Wednesday, July 24, 2019

Mises Corrected a Fallacy Held by a Leading Official of the Hungarian Soviet Republic Who Assumed that the Valuation of the Monetary Unit Depended on the Wealth of the Country

In the course of speculation in stocks and securities, the speculator has developed the procedure which is his tool in trade. What he learned there he now tries to apply in the field of foreign exchange speculations. His experience has been that stocks which have dropped sharply on the market usually offer favorable investment opportunities and so he believes the situation to be similar with respect to the monetary unit. He looks on the monetary unit as if it were a share of stock in the government. When the German mark was quoted in Zurich at ten francs, one banker said: “Now is the time to buy marks. The German economy is surely poorer today than before the war so that a lower evaluation for the mark is justified. Yet the wealth of the German people has certainly not fallen to a twelfth of their prewar assets. Thus, the mark must rise in value.” And when the Polish mark had fallen to five francs in Zurich, another banker said: “To me this low price is incomprehensible! Poland is a rich country. It has a profitable agricultural economy, forests, coal, petroleum. So the rate of exchange should be considerably higher.”

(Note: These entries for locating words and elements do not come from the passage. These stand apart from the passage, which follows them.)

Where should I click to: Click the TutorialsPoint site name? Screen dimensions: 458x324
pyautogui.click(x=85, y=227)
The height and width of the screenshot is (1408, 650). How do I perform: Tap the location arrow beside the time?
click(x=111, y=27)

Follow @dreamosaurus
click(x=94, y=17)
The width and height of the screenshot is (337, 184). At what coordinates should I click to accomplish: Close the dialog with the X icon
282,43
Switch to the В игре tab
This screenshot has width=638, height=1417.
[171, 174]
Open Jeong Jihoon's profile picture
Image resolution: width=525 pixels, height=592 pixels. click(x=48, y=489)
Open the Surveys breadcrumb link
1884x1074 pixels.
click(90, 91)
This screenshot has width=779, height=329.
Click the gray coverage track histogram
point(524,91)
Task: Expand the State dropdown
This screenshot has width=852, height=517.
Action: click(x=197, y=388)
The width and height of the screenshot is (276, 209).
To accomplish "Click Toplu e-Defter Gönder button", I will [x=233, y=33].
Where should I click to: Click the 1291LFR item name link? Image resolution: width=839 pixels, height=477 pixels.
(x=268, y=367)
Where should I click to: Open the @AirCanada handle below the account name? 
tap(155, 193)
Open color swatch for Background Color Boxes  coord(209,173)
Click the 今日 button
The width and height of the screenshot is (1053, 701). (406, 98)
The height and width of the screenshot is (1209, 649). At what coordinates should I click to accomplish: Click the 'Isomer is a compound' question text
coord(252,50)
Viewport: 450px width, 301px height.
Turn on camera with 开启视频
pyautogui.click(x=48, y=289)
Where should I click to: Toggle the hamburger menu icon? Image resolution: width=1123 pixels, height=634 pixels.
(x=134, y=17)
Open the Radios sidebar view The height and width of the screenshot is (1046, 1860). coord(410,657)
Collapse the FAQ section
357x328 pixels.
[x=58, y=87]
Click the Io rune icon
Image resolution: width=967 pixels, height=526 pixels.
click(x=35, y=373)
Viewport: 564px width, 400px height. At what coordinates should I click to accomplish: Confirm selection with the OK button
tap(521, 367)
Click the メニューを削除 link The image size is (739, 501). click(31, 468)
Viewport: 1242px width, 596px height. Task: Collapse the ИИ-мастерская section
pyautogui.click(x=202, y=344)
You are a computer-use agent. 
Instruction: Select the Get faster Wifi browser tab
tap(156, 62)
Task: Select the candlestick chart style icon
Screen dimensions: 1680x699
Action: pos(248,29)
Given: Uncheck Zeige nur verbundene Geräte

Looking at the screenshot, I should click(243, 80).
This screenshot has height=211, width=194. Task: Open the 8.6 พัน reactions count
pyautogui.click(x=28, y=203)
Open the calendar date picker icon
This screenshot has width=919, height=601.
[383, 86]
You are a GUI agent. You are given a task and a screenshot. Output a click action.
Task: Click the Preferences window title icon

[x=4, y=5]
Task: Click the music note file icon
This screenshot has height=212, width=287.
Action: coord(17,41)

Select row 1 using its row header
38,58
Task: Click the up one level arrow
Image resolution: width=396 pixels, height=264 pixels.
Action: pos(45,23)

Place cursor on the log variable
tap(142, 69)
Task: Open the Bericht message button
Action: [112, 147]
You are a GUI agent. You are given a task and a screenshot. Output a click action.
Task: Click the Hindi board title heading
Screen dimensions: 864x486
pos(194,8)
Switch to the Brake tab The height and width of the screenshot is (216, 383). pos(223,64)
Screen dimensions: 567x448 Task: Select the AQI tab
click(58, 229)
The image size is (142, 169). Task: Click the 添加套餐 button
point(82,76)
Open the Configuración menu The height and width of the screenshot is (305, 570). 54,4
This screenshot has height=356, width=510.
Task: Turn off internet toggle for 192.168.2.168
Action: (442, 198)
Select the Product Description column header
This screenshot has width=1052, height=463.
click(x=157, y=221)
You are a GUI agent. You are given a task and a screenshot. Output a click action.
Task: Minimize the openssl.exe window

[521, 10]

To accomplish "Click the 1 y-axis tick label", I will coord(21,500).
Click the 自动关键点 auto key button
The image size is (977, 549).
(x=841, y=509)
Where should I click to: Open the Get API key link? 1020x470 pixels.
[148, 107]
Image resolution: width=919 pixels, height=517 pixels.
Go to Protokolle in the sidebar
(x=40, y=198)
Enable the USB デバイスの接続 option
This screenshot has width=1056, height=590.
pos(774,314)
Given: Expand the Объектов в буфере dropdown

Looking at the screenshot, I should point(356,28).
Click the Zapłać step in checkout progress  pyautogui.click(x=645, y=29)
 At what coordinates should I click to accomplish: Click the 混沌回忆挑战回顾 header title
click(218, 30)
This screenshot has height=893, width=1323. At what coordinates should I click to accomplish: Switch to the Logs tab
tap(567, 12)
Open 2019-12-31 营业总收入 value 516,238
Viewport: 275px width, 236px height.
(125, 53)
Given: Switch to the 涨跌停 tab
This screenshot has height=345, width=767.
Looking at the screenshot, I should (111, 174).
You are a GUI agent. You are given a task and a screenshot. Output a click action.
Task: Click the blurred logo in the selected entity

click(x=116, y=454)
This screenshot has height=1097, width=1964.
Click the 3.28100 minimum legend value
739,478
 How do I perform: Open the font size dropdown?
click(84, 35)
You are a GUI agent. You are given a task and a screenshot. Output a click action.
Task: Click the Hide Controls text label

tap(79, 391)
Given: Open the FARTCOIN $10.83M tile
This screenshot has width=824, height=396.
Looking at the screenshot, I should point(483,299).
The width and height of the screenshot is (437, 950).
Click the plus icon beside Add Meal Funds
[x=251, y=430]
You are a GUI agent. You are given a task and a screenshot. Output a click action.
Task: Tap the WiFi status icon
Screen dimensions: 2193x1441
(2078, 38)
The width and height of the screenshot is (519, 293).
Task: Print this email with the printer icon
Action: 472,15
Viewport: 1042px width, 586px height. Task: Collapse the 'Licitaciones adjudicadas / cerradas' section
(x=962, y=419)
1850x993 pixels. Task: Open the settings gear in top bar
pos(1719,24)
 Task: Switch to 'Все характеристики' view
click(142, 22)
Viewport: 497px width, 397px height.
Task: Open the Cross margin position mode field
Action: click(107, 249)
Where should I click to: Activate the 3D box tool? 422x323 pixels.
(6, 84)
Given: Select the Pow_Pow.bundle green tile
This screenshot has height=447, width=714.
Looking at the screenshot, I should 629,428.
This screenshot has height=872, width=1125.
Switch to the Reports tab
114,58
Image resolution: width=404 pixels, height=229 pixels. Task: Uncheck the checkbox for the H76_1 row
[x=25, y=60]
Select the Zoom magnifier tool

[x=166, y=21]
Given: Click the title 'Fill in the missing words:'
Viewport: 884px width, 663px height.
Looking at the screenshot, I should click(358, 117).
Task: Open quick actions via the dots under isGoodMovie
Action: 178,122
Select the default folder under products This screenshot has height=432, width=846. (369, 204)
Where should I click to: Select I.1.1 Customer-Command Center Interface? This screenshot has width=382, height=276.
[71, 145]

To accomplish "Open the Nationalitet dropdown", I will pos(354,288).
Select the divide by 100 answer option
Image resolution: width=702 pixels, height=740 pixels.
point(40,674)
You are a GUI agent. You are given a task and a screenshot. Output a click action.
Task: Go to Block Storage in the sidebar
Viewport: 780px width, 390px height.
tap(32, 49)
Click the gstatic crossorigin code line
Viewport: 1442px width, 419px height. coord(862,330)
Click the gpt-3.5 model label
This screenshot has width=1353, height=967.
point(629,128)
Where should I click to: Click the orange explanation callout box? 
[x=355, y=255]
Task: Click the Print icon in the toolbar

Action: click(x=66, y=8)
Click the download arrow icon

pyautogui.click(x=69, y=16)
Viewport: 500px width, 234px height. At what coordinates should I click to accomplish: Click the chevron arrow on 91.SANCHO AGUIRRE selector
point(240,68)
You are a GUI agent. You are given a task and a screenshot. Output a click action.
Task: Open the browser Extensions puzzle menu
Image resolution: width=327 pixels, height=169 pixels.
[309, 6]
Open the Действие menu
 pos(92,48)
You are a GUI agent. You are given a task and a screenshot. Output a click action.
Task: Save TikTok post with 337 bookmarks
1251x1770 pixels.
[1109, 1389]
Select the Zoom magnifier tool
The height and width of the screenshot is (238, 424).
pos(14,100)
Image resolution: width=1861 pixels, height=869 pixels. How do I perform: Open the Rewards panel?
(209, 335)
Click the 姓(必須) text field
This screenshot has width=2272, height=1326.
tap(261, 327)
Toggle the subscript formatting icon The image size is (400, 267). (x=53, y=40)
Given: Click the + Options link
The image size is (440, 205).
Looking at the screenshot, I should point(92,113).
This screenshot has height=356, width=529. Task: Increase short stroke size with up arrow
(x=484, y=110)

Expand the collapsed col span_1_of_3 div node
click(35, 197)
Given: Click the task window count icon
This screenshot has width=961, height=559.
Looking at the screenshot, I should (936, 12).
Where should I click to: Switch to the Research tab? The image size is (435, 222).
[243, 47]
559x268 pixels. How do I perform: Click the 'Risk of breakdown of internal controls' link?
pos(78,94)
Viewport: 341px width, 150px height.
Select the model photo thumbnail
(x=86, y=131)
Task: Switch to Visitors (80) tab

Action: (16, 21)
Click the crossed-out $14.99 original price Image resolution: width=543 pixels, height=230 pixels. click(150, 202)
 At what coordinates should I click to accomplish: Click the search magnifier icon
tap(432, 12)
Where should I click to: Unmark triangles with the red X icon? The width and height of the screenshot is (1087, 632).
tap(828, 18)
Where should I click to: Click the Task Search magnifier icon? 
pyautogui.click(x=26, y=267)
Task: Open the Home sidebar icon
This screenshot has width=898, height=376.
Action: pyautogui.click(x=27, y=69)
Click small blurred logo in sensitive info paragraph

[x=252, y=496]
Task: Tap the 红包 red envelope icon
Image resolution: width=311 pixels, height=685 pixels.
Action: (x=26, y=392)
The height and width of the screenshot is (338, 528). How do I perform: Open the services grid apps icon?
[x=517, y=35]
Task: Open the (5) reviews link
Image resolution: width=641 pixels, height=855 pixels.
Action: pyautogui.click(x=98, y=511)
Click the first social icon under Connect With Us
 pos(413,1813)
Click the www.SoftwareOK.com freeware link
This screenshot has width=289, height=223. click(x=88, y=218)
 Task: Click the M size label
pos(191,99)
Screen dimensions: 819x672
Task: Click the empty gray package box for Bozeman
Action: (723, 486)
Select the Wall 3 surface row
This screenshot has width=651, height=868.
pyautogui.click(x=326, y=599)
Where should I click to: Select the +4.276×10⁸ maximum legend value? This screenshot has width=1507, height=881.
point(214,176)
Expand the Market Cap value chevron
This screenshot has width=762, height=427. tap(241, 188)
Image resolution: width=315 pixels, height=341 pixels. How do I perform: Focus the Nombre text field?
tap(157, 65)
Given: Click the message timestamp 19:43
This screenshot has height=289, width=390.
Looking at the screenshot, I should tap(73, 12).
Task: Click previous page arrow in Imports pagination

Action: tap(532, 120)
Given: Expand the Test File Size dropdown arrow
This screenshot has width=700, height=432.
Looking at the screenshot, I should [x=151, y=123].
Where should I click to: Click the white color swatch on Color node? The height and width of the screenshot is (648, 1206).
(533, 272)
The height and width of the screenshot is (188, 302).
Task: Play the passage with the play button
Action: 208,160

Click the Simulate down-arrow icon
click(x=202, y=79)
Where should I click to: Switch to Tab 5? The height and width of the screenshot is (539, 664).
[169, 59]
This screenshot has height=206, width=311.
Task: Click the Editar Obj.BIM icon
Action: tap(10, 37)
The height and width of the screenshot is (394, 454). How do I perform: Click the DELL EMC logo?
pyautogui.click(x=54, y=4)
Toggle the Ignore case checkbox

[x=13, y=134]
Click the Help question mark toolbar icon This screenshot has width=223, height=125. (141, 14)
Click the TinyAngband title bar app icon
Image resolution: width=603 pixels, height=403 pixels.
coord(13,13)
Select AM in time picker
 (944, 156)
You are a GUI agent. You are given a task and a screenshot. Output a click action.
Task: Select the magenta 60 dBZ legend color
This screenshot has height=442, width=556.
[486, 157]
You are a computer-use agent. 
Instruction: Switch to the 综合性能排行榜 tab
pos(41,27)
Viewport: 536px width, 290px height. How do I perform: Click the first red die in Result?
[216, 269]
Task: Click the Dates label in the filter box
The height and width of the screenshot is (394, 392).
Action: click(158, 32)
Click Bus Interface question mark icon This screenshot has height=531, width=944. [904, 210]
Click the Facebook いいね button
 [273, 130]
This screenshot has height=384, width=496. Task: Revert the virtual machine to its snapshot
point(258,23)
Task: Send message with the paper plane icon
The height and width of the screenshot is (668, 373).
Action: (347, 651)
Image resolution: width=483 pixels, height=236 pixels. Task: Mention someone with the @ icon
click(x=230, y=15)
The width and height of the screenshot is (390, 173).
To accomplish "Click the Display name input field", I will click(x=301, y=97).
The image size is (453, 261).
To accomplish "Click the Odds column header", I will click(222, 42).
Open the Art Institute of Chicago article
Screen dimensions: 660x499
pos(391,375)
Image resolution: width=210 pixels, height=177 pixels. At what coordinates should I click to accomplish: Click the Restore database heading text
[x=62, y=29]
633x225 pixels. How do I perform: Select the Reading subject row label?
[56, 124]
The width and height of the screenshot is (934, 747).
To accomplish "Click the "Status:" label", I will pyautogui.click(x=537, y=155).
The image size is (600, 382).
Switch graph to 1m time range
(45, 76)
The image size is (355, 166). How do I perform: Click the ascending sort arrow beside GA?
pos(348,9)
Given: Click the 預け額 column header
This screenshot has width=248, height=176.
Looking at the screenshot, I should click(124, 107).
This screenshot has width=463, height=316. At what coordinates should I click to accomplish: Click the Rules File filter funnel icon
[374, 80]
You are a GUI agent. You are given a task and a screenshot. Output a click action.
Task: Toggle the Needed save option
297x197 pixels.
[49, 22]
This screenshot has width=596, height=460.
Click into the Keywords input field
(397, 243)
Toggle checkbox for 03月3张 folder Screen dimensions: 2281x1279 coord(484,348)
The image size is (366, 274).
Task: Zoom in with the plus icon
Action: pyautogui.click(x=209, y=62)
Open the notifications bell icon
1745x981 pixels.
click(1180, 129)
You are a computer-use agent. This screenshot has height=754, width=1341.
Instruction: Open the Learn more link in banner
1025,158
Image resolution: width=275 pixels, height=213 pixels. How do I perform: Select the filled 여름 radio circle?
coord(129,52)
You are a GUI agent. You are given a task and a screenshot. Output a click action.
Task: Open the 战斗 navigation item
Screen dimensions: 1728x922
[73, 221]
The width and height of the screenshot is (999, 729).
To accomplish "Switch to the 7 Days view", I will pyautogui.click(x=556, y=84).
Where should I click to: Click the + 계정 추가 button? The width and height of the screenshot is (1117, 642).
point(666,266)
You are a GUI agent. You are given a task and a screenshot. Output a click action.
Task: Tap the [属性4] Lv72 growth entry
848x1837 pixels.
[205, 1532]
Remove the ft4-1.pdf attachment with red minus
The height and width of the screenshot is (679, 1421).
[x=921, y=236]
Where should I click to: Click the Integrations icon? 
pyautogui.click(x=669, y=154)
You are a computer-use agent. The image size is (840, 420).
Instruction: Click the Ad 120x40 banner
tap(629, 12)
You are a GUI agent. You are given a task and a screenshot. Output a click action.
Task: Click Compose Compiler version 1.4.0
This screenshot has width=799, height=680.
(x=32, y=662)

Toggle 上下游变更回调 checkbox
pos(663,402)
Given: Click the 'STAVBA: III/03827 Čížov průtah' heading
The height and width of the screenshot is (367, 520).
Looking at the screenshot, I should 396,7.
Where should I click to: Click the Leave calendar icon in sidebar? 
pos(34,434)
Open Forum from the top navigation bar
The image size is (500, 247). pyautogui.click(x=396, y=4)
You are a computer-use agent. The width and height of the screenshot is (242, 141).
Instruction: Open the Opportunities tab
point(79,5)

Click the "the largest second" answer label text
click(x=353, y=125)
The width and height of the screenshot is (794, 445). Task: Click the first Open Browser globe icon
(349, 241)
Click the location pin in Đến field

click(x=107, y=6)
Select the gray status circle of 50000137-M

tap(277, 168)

Similarly, in the spring of 1919, a leading official of the Hungarian Soviet Republic told me: “Actually, the paper money issued by the Hungarian Soviet Republic should have the highest rate of exchange, except for that of Russia. Next to the Russian government, the Hungarian government, by socializing private property throughout Hungary, has become the richest and thus the most credit-worthy in the world.”

These observers do not understand that the valuation of a monetary unit depends not on the wealth of a country, but rather on the relationship between the quantity of, and demand for, money. Thus, even the richest country can have a bad currency and the poorest country a good one. Nevertheless, even though the theory of these bankers is false, and must eventually lead to losses for all who use it as a guide for action, it can temporarily slow down and even put a stop to the decline in the foreign exchange value of the monetary unit.

--Ludwig von Mises, On the Manipulation of Money and Credit: Three Treatises on Trade-Cycle Theory, trans. Bettina Bien Greaves, ed. Percy L. Greaves Jr. (Indianapolis: Liberty Fund, 2011), 17-18.